Fibromiyalji Ağı: "Belirtiler", "Tedavi Çalışmaları."
McIlwain, H. Acısız Bir Yaşam İçin Diyet, Marlowe, 2007.
McIlwain, H. Fibromiyalji El Kitabı, Holt, 2007.
MedLine Plus: "Fibromiyalji."
Ulusal Fibromiyalji Derneği: "Fibromiyalji ve Kronik Ağrıyı Anlamak", "Belirtiler Nelerdir?"
Ulusal Artrit ve Kas İskelet ve Deri Hastalıkları Enstitüsü: "Fibromiyalji", "Fibromiyalji Hakkında Hızlı Gerçekler."
Ulusal Sağlık Enstitüleri: "Çigong'un Fibromiyalji Üzerine Etkisi", "Fibromiyalji Hakkında Hızlı Gerçekler." "Fibromiyalji ile İlgili Sorular ve Cevaplar."
Ulusal Çigong (Chi Kung) Birliği.
Haber bülteni, Amerikan Ağrı Derneği.
Science Daily: "Havuzda Düzenli Bir Daldırma FMS Sufferers'dan Faydalanabilir", "Egzersiz ve Eğitim Fibromiyaljili Kadınlara Yardım Ediyor."
Smith, H. Kadınların Acı Sonlandırma Rehberi, John Wiley ve Oğulları, 2004.
Bu yorum Ağustos 27, 2017 tarihinde Laura J. Martin, MD tarafından yapılmıştır
Bu araç tıbbi tavsiye sağlamaz. Ek bilgilere bakınız.

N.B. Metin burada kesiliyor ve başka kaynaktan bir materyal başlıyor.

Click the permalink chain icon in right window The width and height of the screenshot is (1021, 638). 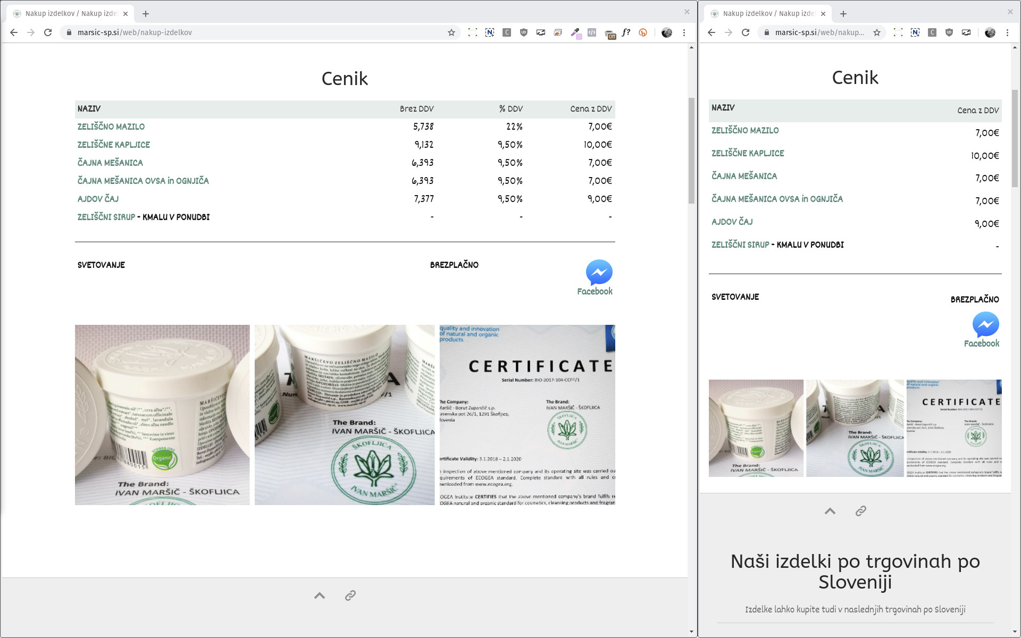coord(860,511)
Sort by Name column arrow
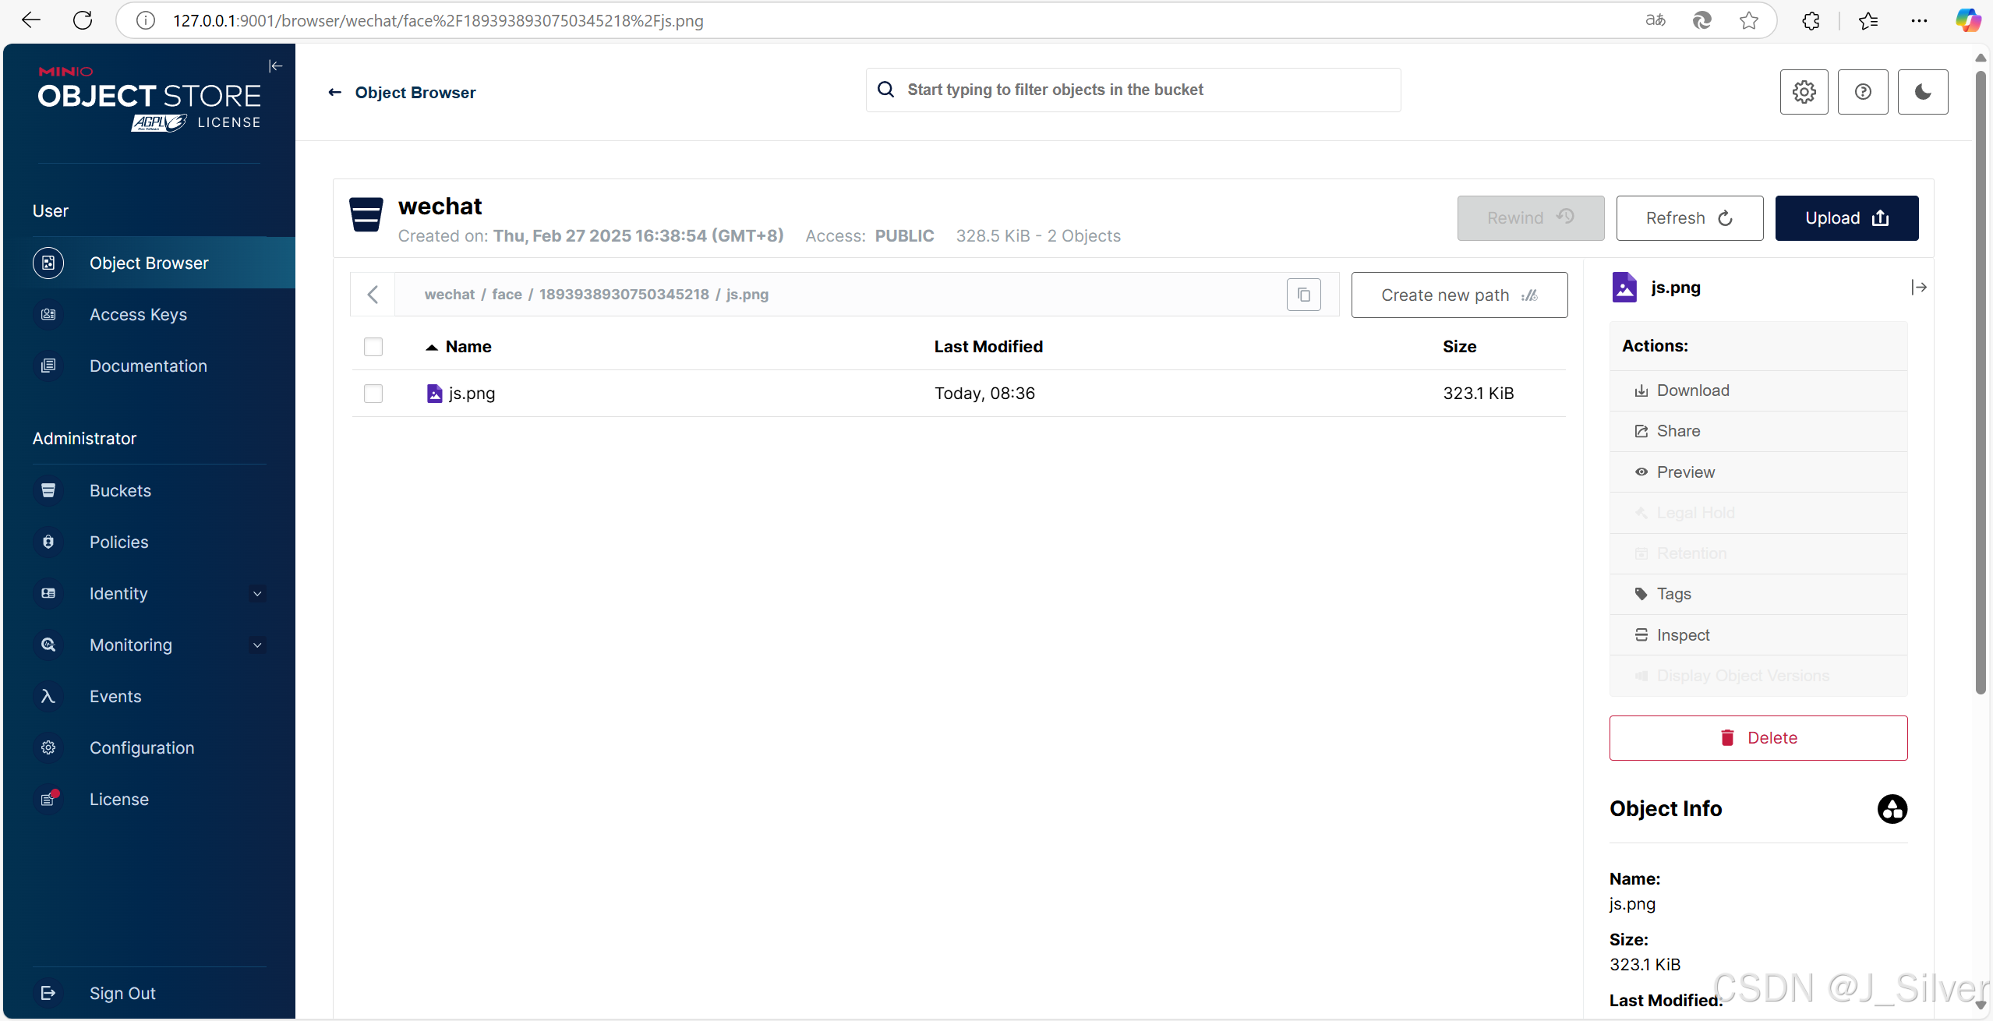The image size is (1993, 1021). point(431,348)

BU ARAÇ TIBBİ TAVSİYE VERMEZ. Sadece genel bilgilendirme amaçlıdır ve bireysel koşullara yönelik değildir. Profesyonel tıbbi tavsiye, teşhis veya tedavi yerine geçmez ve sağlığınızla ilgili kararlar almak için güvenilmemelidir. Sitede okuduğunuz bir şey yüzünden tedavi aramada profesyonel tıbbi önerileri asla dikkate almayınız. Acil bir tıbbi durumunuz olduğunu düşünüyorsanız, derhal doktorunuzu arayın veya 911'i arayın.
Resimlerde Germe ve Mukavemet Egzersizleri ile Fibromiyalji Ağrı kesici
Basit egzersiz modifikasyonları yaparak, enerjinizi nasıl artırabileceğinizi, ağrı ve sertliği nasıl azaltabileceğinizi ve tekrar fibromiyaljide bile daha aktif olmaya başladığınızı gösterir.
Germe ve Esneklik: Germe, Ne Zaman Germe
Bir antrenmandan önce veya sonra germeli ve nasıl germelisiniz? germe konusunda uzmanlarla konuşur.
Germe ve Esneklik: Germe, Ne Zaman Germe
Bir antrenmandan önce veya sonra germeli ve nasıl germelisiniz? germe konusunda uzmanlarla konuşur.